Urban Design for Future

In 1950, less than a third of the global population lived in cities. Today more than half do. By 2050, two-thirds of humans are expected to reside in urban areas. To deal with growing population demands in urban areas, cities are increasingly required to develop innovative plans for the future.

Overcoming obstacles in creative ways

Future urban infrastructure designs will be required to be anticipatory and proactive from a sustainability viewpoint. Similar to an ecosystem, these will contain many small-scale, networked elements that provide numerous uses, rather than one single guiding purpose for their existence. For example, urban community garden plots not only provide food for urban dwellers, but act as stormwater management systems, allowing water and waste recycling at small scales with real-time sensors monitoring how much less will have to be processed downstream. One of the best known examples of this type of innovative monitoring is in Songdo, South Korea where everything from traffic flow to household waste is highly networked.

Future urban design will also need to anticipate short-term, local conditions, as well as long-term, global phenomena. Following Hurricane Sandy and Katrina, for example, ideas were centred on future sea level rise driven by climate change and the infrastructures necessary to provide protection to these cities from future flooding. Conventional infrastructure repairs typically use robust engineering approaches to respond to such flood risks, elevating floodwalls to predicted future sea levels and strengthening levees to protect against more frequent and intense storm surges. However, future urban design is likely to demand natural wetland and “green” environmental solutions. These can protect and adapt to environmental changes through time, letting ecological processes respond and adjust to each intervention rather than dealing with the problems from an entirely engineering perspective.

Another important element of future urban design is a move from single-function to multifunctional infrastructure. Current designs tend to manage one particular problem for an isolated part of a larger system – e.g. water, waste or transportation. However, the networked nature of future cities will allow infrastructures to serve many interests. For example, current practices in urban waste typically transfer water and solid waste away from human settlements. Future designs could instead see these waste flows as resource flows, and reconnect other essential city services together. This is already occurring in southern California, where wastewater has been converted into drinking water, which is potentially cleaner than snowmelt. Another example is recreation. Wetlands created to protect against hurricanes or flood risks benefits societies as well. Many innovative stormwater practices – like rain gardens or green roofs – also serve aesthetic purposes. Combining functions creates more connections in future cities (BBC, 2013).

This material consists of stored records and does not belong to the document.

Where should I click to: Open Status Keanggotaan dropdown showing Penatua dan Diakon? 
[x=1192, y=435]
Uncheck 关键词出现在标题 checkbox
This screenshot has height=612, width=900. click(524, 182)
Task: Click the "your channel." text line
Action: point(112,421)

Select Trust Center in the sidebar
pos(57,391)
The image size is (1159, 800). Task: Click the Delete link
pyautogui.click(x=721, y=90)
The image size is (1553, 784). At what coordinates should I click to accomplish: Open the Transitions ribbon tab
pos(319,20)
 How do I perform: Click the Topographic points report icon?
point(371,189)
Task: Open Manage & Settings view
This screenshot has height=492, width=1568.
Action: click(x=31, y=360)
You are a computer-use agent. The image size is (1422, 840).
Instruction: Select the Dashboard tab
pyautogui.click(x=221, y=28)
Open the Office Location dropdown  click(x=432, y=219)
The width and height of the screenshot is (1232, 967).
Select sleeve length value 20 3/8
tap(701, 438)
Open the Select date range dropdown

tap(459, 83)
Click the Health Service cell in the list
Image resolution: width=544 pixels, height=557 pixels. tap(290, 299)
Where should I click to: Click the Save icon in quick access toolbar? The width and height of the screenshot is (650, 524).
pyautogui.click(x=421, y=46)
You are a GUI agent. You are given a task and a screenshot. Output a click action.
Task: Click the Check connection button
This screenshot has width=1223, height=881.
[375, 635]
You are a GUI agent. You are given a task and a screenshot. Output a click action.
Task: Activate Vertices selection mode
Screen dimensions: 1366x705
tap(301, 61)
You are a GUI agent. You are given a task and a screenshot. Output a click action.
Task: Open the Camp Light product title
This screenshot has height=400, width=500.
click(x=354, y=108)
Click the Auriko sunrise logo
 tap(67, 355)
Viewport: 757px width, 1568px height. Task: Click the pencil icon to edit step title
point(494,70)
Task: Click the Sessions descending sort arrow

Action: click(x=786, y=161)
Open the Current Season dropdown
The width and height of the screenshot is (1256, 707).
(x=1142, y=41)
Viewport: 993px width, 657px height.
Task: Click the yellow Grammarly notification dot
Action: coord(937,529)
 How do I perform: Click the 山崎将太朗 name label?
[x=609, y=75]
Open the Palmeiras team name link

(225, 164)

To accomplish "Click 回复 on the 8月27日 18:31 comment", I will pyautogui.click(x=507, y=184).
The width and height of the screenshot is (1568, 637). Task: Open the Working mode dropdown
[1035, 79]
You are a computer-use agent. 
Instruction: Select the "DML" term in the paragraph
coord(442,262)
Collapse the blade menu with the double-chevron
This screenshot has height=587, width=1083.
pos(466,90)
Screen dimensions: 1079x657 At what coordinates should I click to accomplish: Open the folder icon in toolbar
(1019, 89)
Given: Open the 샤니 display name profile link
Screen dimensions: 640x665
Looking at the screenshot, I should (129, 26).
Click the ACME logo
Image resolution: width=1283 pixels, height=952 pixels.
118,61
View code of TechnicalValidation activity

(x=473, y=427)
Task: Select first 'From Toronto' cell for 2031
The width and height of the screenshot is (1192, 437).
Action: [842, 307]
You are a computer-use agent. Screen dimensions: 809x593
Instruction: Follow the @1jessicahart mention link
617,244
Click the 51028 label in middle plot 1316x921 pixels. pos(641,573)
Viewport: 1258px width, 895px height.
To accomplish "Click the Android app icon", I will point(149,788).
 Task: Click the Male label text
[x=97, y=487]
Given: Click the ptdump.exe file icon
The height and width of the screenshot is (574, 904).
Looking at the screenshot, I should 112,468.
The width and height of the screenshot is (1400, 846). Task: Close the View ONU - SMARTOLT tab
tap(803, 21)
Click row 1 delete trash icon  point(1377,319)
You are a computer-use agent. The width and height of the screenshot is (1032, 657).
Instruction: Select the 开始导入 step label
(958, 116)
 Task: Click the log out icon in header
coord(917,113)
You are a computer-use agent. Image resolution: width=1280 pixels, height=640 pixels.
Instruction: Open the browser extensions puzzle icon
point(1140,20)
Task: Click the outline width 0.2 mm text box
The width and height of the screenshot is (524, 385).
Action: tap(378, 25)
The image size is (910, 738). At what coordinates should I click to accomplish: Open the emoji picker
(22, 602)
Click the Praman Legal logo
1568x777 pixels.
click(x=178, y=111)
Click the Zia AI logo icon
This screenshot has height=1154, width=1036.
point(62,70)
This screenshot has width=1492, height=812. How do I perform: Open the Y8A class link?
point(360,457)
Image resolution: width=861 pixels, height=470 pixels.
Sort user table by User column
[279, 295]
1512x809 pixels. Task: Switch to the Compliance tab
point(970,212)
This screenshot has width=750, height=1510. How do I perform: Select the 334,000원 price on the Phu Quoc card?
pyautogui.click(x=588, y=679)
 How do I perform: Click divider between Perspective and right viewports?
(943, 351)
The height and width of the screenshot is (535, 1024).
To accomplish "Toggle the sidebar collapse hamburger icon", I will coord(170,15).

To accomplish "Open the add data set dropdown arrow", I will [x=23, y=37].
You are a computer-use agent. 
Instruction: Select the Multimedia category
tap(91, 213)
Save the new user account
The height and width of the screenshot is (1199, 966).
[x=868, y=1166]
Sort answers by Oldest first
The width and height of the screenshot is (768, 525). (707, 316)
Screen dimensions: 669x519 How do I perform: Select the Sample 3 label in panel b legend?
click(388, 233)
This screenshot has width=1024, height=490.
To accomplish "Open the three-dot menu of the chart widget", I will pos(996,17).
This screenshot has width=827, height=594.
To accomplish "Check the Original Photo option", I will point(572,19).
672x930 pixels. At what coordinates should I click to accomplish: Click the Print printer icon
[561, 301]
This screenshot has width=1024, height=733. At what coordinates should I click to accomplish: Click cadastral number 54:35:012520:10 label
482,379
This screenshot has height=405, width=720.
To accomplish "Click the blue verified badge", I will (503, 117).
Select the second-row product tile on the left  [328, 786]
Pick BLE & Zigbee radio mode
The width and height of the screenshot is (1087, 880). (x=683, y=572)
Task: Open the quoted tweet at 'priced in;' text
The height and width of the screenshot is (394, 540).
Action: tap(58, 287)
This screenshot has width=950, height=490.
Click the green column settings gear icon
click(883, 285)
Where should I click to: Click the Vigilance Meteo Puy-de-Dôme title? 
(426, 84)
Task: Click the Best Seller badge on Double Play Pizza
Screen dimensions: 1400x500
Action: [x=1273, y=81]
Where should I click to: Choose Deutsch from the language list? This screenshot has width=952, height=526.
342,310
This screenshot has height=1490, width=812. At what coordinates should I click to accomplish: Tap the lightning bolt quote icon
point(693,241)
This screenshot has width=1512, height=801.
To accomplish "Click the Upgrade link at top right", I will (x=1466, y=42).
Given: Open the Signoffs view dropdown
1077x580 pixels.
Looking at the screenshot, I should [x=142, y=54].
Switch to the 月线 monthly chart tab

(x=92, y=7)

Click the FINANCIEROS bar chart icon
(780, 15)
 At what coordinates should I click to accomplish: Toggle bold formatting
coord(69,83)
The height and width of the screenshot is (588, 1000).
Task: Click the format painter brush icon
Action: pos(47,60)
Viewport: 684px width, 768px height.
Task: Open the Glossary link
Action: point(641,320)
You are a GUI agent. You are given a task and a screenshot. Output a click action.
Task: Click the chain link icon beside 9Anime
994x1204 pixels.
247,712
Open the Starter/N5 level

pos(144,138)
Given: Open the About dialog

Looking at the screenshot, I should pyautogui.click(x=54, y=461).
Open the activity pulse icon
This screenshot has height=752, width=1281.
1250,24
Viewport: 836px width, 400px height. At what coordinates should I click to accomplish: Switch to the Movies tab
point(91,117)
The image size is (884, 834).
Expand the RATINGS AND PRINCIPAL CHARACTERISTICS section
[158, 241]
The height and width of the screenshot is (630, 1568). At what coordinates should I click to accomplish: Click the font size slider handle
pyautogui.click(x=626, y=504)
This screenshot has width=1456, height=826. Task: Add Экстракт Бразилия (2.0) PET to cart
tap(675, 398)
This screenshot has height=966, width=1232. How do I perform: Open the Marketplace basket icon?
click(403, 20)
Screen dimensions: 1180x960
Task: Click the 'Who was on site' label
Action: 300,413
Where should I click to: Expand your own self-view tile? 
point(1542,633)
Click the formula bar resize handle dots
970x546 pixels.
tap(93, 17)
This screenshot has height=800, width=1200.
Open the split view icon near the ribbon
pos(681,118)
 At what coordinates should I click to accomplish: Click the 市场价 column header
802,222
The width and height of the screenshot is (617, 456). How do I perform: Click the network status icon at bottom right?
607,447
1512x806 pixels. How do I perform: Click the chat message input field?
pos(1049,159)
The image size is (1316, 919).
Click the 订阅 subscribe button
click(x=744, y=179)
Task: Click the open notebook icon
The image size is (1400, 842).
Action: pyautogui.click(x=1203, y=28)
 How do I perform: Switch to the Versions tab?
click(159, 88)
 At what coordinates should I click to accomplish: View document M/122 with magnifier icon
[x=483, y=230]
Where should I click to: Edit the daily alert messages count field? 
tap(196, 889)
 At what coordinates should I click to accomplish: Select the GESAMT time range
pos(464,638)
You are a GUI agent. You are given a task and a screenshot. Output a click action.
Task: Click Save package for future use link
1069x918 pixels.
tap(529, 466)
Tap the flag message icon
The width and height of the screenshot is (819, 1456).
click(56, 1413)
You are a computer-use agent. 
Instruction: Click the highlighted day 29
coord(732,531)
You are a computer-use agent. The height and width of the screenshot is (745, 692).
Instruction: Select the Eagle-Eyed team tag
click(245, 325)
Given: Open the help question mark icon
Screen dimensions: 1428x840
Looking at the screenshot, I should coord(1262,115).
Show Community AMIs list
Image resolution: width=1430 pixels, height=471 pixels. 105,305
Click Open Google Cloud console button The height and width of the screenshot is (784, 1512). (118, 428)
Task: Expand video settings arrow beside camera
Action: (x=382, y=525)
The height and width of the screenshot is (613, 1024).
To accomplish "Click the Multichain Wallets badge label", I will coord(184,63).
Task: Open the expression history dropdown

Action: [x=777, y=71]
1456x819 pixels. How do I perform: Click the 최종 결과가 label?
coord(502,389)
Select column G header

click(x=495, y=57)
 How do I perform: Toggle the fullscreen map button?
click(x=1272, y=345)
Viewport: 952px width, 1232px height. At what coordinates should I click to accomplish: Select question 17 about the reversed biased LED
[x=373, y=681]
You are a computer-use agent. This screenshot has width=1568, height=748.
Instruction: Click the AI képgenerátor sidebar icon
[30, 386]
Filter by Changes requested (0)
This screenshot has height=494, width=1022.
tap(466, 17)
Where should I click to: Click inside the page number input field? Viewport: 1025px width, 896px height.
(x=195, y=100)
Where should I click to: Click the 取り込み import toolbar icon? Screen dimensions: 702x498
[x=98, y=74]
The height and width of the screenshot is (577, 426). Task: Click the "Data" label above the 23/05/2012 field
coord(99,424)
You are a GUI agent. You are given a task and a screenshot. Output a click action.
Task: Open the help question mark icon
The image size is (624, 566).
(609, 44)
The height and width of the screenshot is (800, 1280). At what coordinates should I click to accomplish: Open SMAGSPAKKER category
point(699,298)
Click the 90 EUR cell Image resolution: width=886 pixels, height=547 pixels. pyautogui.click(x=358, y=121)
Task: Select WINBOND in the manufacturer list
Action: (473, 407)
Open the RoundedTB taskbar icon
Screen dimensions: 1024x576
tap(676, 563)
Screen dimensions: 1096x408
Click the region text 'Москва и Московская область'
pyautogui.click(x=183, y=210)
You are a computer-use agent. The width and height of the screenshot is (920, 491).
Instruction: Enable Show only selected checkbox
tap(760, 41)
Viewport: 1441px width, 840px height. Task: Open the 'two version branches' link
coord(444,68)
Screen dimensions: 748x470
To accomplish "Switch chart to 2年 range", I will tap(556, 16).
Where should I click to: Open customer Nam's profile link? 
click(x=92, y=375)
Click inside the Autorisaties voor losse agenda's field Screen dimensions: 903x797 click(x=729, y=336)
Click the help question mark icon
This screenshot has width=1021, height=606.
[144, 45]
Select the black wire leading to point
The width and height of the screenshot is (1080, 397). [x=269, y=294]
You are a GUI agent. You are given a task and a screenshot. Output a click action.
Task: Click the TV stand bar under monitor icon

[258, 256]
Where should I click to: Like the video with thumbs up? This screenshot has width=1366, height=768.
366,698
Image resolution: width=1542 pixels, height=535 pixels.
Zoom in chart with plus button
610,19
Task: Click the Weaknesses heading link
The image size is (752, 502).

An increasing number of cities globally are keen to become cities of bicycles, as part of an overall strategy focusing on sustainable development and living, and the desire to become green cities. Cycle path networks can supplement public transport systems and also make a significant contribution to reducing CO2 emissions, in addition to provide knock-on benefits. For example, in Copenhagen cyclists are reducing the city's CO2 footprint by 90,000 tons annually. However, there are numerous benefits to focusing on bicycles other than for solely environmental reasons. First, cycle-friendly cities are often people-friendly cities, and city planning that considers pedestrians and cyclists provides significant benefits in terms of liveability, health and social relations in these cities. In Copenhagen, most cyclists prefer this means of transport because it allows them to get quickly to their destination, and this is one of the primary motivating factors as to why they use a bicycle instead of a car. Second, in addition to being an efficient means of transport in terms of time, a bicycle is also affordable. In contrast to cars, even poor segments of the population can generally afford one. Planning a bicycle-friendly city thus helps to create a more socially inclusive and fairer city where large groups of people are not prevented from moving around the city because of their financial circumstances. And third, a well-developed cycle path network can also enhance social inclusion across age groups. Even in very wealthy cities, large cohorts of people such as children, young people and the elderly are severely restricted in their mobility because the city is designed for cars – a means of transport that they cannot use. Cities that are designed for cars are also subject to urban sprawl and many obstacles which hamper movement on foot and by bicycle.